Three fundamental differences between deliberation and more standard engagement based on these principles are:

  • Deliberation – an expectation that the deliberating group comes to judgement, they consider information, weigh up options and come to collective agreement on a set of recommendations. In other forms of engagement, you are often only getting to the ideas or options stage – often a set of individual views that are aggregated to understand the range of views.
  • Representative – deliberation requires that the deliberating group is representative of the whole community and this is usually achieved through an independent random stratified process to match the demographics of the area. In Australia the two main providers for undertaking recruitment are Deliberately Engaging and the Sortition Foundation. Some facilitators may also provide this service.
  • Influential – there is an expectation that decision makers provide an up front promise of influence – that they will give weight to the recommendations to the greatest extent possible, and if a recommendation is not implemented that they will explain why.

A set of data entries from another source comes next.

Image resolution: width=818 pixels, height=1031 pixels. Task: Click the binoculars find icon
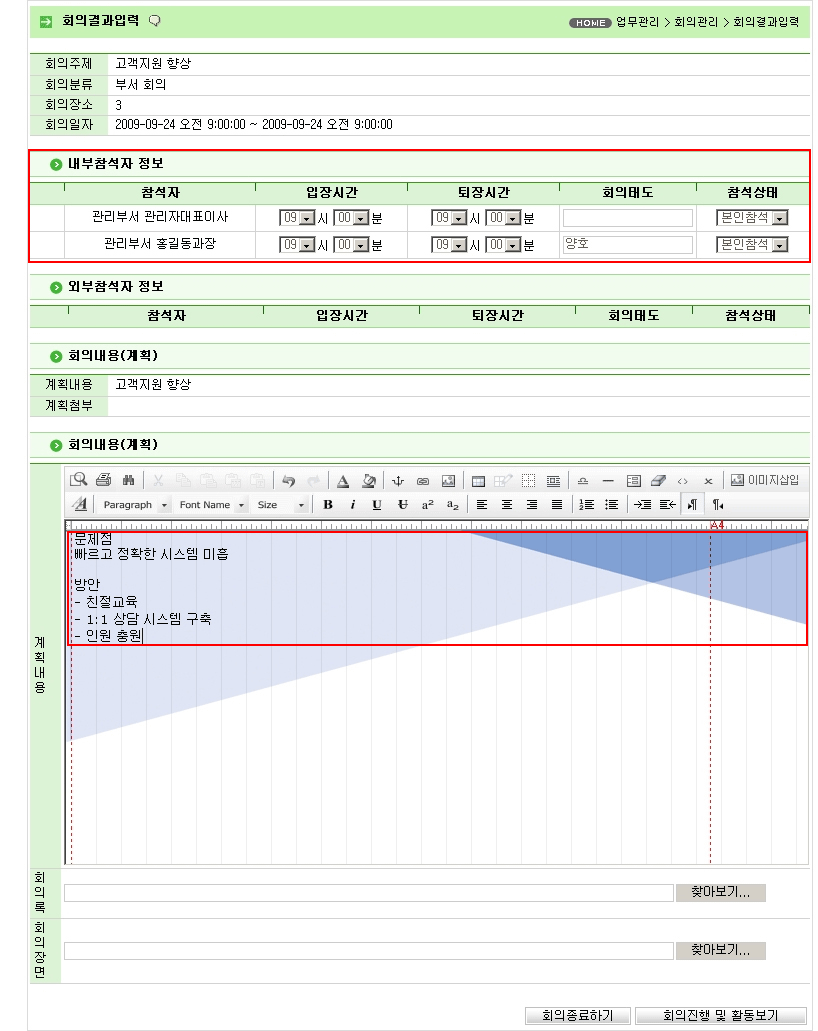tap(128, 480)
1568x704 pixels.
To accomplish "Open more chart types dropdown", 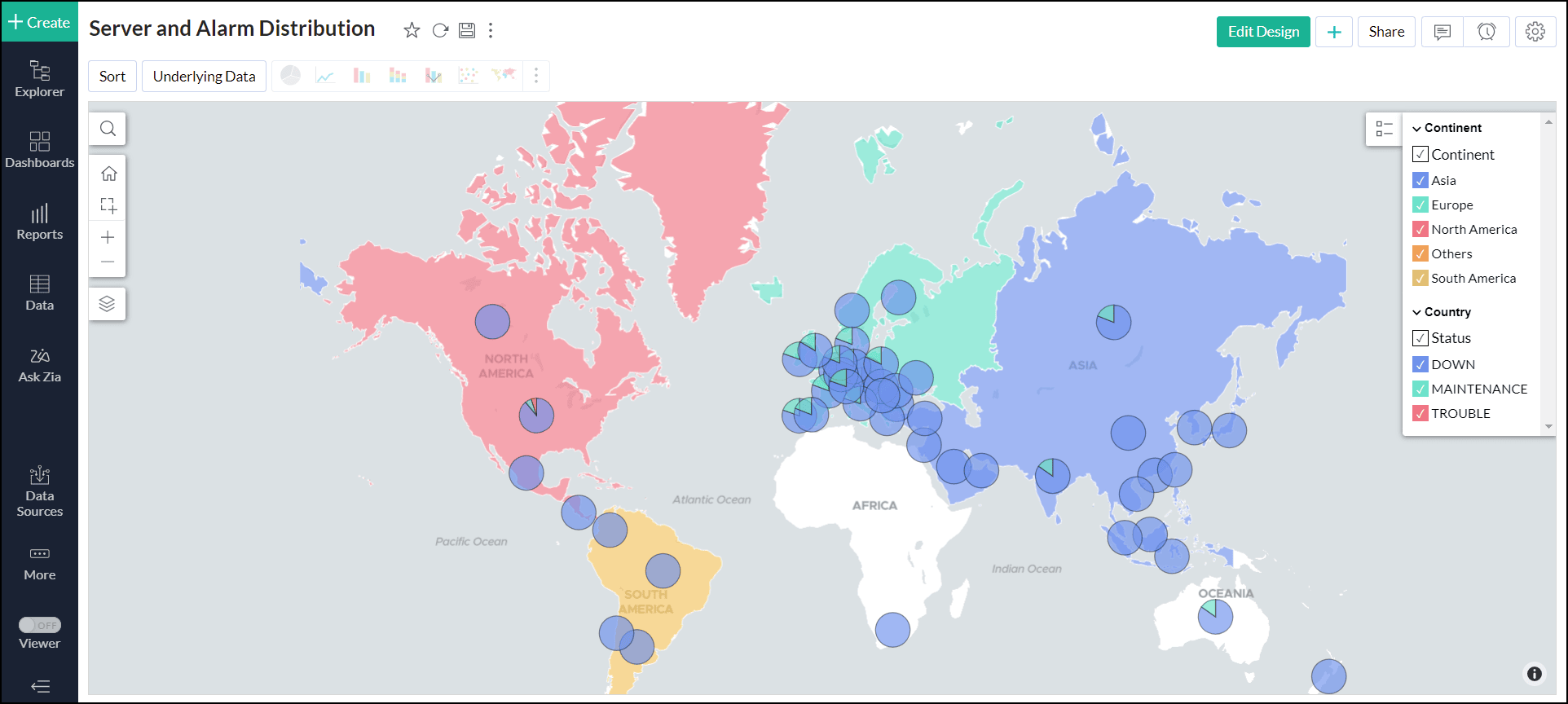I will 535,76.
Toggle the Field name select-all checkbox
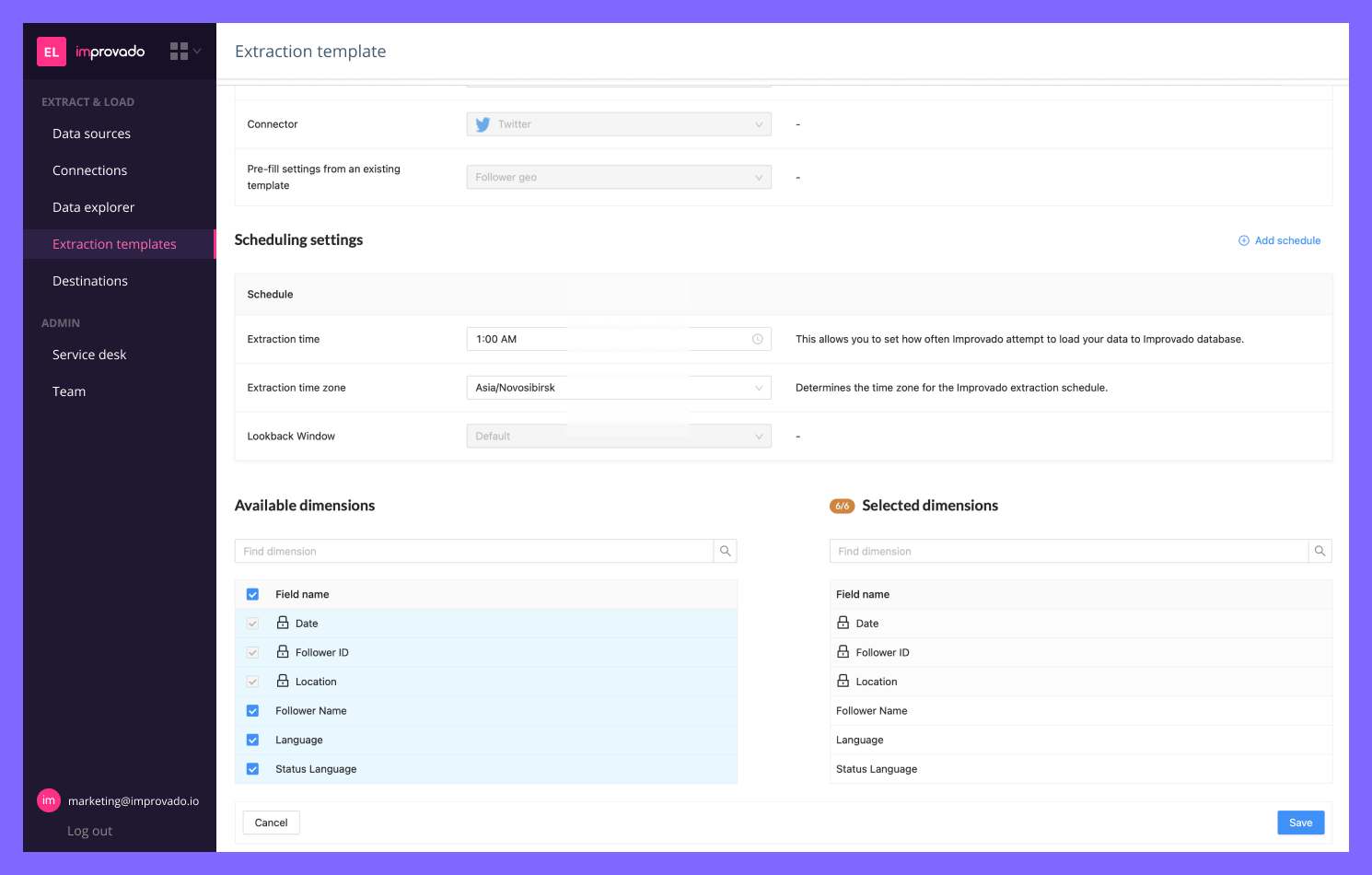This screenshot has width=1372, height=875. [253, 595]
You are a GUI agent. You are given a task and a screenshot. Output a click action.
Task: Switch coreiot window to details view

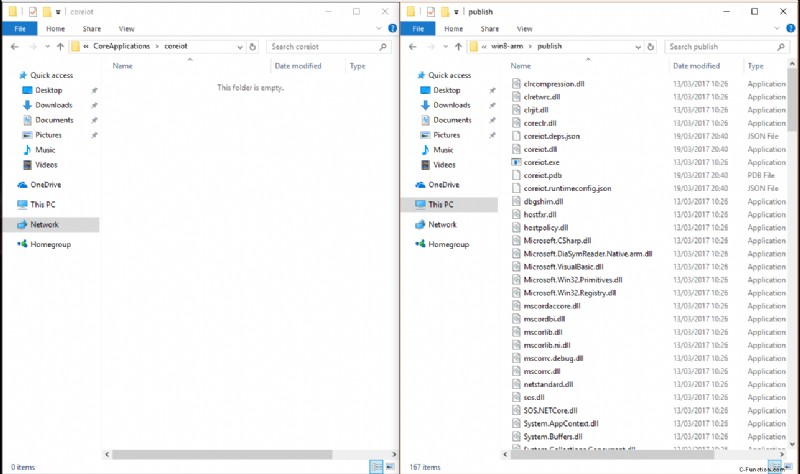click(376, 466)
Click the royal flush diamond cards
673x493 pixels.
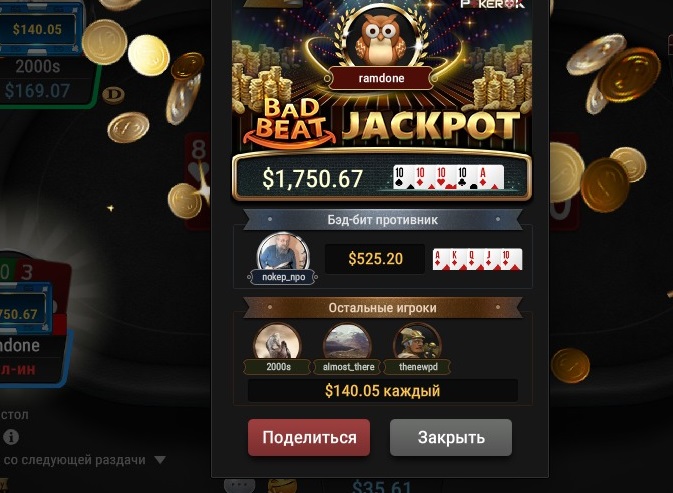click(477, 259)
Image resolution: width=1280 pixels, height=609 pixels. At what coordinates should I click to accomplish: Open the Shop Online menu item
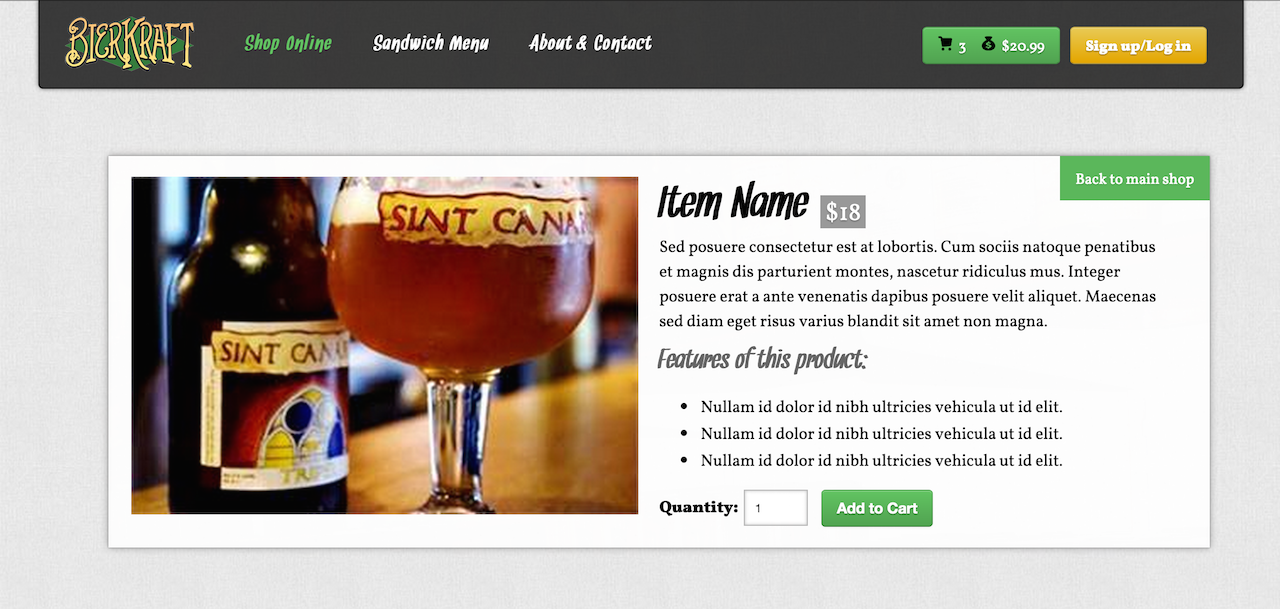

There are a variety of resources available for councils and other organisations interested in deliberation. Here are three free guides or handbooks.

A Short Guide to Deliberative Engagement for Victorian Councils – MosaicLab

MosaicLab has produced a short guide specifically for Victorian Councils on implementing the deliberative elements of the new Act. It covers the principles of deliberation, provides a description of deliberation, a list of key decisions that an organisation needs to make in starting and during a deliberative process and a key section on how to scale deliberation up and down based on the principles. It is a practical guide and sets out the roles and  responsibilities of all parties (councillors, council staff, interest groups, process designer, facilitators, independent steering committees and recruiters) and information about how to deliberate in an online environment. An electronic copy is in the free downloads on the MosaicLab website or here. Contact MosaicLab if you would like a hard copy version to share with councillors or other staff at your council.

Enabling National Initiatives to Take Democracy Beyond Elections & numerous other resources – new Democracy Foundation (nDF)

The newDemocracy Foundation has developed a deliberation handbook for deliberation for a United Nations project. They also have a multitude of resources on their website about deliberation including the overall process design for all the deliberations they have sponsored. The hand book has sections for politicians, department heads and project owners and project teams and facilitators. It also provides case studies from around the world.

View a copy here.

Innovative Citizen Participation and New Democratic Institutions – Catch the Deliberative Wave – OECD

This is a comprehensive analysis of deliberation around the globe and includes the principles of deliberation, documents 12 different forms of deliberation global trends in deliberation and provides a data base of just under 300 deliberative projects.

Available on the nDF website and here.